## ページ本文

○ ○ ○ ○

今では特に珍しいものではなくなった年上女性と年下男性の組み合わせの恋愛ドラマですが、それが当たり前になるきっかけを作ったのは1996年に放送されたあるドラマだとコラムニストの小林久乃さんは言います。普通の昭和生まれにとっては懐かしい、平成生まれにとっては新文化の「平成ドラマ」の数々。小林さんによる著書『ベスト・オブ・平成ドラマ!』(青春出版社)から一部抜粋し、平成ドラマの魅力や楽しみ方をお伝えします。

年の差恋愛の始点は『ロンバケ』

木村拓哉、山口智子が主演を務めた『ロングバケーション(以下『ロンバケ』略)』(1996年)という、作品を知っているだろうか。月9の歴史に燦然(さんぜん)とした輝きをもたらしたのが、『東ラブ(東京ラブストーリー)』(1991年・ともにフジテレビ系列)だとしよう。ここからわたしが激推しをする、後発の『ロンバケ』も大きなレボリューションを世にもたらした。

○ ○ ○ ○

## 使用データ
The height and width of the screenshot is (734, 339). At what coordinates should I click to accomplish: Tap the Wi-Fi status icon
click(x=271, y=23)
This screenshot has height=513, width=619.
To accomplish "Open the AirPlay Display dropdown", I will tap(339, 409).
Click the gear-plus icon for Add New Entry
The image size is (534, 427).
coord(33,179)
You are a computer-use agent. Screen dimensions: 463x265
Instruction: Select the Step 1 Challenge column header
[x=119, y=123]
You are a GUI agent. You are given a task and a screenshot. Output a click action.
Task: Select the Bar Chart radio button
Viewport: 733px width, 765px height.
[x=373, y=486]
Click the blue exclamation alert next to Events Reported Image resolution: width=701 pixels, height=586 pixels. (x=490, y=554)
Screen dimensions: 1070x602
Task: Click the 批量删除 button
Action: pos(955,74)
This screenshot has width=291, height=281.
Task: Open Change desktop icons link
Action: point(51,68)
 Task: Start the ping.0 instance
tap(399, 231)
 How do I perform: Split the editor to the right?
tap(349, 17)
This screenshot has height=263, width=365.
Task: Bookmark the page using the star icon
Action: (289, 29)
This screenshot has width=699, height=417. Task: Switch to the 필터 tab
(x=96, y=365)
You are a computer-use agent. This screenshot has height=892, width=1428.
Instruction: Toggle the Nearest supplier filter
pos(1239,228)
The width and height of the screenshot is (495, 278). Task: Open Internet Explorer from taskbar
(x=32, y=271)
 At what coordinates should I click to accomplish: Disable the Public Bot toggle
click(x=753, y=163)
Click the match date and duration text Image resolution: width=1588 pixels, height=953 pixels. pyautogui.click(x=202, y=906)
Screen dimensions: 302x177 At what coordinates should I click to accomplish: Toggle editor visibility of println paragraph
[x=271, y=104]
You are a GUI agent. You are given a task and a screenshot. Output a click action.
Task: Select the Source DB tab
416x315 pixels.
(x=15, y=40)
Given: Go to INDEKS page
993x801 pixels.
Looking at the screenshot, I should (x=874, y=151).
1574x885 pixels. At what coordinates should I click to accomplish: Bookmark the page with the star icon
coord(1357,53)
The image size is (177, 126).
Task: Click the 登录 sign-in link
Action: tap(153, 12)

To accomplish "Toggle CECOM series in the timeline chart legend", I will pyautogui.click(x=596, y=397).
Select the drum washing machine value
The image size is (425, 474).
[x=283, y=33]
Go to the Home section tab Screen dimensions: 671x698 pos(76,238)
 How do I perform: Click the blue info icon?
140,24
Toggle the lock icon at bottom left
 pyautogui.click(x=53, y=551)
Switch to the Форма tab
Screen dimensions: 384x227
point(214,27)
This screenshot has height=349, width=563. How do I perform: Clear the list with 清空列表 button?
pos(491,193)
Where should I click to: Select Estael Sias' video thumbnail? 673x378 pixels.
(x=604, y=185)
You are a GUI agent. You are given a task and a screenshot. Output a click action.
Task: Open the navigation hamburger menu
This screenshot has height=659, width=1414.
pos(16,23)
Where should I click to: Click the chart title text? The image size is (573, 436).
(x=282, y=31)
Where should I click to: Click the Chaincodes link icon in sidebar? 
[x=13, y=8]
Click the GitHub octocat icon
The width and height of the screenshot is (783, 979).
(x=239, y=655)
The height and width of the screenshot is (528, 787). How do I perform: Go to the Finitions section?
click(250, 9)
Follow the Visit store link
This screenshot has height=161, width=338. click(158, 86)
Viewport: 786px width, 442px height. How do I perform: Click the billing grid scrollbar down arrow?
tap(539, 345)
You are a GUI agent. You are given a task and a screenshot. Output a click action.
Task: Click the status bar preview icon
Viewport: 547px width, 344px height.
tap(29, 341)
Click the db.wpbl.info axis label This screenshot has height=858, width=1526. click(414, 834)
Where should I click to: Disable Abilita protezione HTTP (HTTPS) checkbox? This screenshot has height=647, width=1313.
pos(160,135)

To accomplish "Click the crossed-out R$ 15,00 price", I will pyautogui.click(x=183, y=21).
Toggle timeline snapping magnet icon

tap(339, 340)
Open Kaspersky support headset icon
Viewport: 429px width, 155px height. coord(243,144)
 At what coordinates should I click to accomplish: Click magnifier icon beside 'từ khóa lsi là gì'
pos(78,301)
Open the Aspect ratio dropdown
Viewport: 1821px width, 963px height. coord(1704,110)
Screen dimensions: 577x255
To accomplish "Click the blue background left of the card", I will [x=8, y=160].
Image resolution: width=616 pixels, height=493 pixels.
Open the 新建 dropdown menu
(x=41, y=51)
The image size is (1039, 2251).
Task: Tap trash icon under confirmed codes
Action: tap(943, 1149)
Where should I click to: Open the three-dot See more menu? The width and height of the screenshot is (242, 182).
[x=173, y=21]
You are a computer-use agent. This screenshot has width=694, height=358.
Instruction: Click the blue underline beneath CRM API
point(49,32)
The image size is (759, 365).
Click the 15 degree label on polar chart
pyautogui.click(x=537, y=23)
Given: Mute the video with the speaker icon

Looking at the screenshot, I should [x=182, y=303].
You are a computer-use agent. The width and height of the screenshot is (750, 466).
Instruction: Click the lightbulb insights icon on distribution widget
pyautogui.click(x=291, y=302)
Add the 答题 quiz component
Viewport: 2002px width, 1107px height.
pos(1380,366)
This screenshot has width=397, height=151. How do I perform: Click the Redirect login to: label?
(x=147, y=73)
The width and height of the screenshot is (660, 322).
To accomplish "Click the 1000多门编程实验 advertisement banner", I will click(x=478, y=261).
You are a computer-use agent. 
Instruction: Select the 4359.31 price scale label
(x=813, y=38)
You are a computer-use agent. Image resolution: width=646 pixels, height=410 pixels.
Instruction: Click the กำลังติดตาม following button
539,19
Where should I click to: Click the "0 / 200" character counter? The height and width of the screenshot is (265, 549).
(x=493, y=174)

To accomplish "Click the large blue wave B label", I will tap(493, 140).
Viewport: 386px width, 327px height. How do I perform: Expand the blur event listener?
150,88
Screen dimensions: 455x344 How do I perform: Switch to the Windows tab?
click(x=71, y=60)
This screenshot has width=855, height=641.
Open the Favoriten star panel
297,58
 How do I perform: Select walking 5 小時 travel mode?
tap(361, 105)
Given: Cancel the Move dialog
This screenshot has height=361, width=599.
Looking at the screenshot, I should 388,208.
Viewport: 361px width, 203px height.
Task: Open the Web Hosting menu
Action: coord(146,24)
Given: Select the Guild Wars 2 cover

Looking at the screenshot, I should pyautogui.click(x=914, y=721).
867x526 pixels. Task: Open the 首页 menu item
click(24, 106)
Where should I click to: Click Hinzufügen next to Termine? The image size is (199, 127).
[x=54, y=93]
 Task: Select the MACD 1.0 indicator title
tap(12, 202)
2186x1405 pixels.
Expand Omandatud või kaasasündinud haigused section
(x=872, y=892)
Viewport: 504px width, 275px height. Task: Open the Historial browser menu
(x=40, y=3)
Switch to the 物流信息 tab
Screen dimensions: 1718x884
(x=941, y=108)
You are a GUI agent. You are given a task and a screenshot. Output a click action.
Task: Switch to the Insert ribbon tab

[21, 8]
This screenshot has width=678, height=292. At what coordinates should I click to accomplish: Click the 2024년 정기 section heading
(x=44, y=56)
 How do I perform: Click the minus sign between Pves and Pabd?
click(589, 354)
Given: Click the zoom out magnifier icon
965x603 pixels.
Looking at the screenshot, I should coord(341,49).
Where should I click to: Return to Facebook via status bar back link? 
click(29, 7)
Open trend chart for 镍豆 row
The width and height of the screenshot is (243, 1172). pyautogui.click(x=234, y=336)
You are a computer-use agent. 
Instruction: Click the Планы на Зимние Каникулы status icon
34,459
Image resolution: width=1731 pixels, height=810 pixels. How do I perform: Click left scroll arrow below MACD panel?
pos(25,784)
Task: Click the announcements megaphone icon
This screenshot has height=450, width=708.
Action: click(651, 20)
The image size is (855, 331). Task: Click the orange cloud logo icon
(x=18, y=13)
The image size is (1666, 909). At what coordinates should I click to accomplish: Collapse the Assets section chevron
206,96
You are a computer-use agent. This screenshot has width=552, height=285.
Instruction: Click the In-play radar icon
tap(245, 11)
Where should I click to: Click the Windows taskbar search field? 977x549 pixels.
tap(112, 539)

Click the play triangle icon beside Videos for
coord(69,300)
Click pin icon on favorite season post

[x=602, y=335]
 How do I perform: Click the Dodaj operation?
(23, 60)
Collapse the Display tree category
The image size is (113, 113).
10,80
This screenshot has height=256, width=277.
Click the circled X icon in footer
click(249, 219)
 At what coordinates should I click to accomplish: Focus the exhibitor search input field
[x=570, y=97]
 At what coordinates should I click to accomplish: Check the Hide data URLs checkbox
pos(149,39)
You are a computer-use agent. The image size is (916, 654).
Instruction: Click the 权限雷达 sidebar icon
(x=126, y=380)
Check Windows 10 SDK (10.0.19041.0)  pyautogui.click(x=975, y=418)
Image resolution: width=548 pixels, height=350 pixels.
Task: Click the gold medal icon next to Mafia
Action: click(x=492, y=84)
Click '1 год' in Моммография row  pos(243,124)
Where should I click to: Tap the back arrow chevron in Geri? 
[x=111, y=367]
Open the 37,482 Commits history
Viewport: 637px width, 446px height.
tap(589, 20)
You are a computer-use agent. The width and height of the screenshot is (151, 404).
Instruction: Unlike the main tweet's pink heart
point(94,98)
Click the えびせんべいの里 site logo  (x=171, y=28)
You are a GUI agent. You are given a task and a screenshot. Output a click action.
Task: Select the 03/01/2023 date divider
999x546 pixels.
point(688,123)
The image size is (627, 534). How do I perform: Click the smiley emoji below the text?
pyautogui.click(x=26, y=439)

○ ○ ○ ○

## 指示
(a) 平成ドラマの記事のうち、「木村拓哉、山口智子が主演を務」から始まり「ューションを世にもたらした。」で終わる部分を、「木村拓哉」を「キムタク」に置き換えて書き直しなさい。
(b) 記録のうち、「Click the db.wpbl.info」を含む行から始まり「will [x=8, y=160].」を含む行で終わる範囲を、両端の行も含めてそのまま書き写しなさい。

## 解答
(a)
キムタク、山口智子が主演を務めた『ロングバケーション(以下『ロンバケ』略)』(1996年)という、作品を知っているだろうか。月9の歴史に燦然(さんぜん)とした輝きをもたらしたのが、『東ラブ(東京ラブストーリー)』(1991年・ともにフジテレビ系列)だとしよう。ここからわたしが激推しをする、後発の『ロンバケ』も大きなレボリューションを世にもたらした。

(b)
Click the db.wpbl.info axis label This screenshot has height=858, width=1526. click(414, 834)
Where should I click to: Disable Abilita protezione HTTP (HTTPS) checkbox? This screenshot has height=647, width=1313.
pos(160,135)

To accomplish "Click the crossed-out R$ 15,00 price", I will pyautogui.click(x=183, y=21).
Toggle timeline snapping magnet icon

tap(339, 340)
Open Kaspersky support headset icon
Viewport: 429px width, 155px height. coord(243,144)
 At what coordinates should I click to accomplish: Click magnifier icon beside 'từ khóa lsi là gì'
pos(78,301)
Open the Aspect ratio dropdown
Viewport: 1821px width, 963px height. coord(1704,110)
Screen dimensions: 577x255
To accomplish "Click the blue background left of the card", I will [x=8, y=160].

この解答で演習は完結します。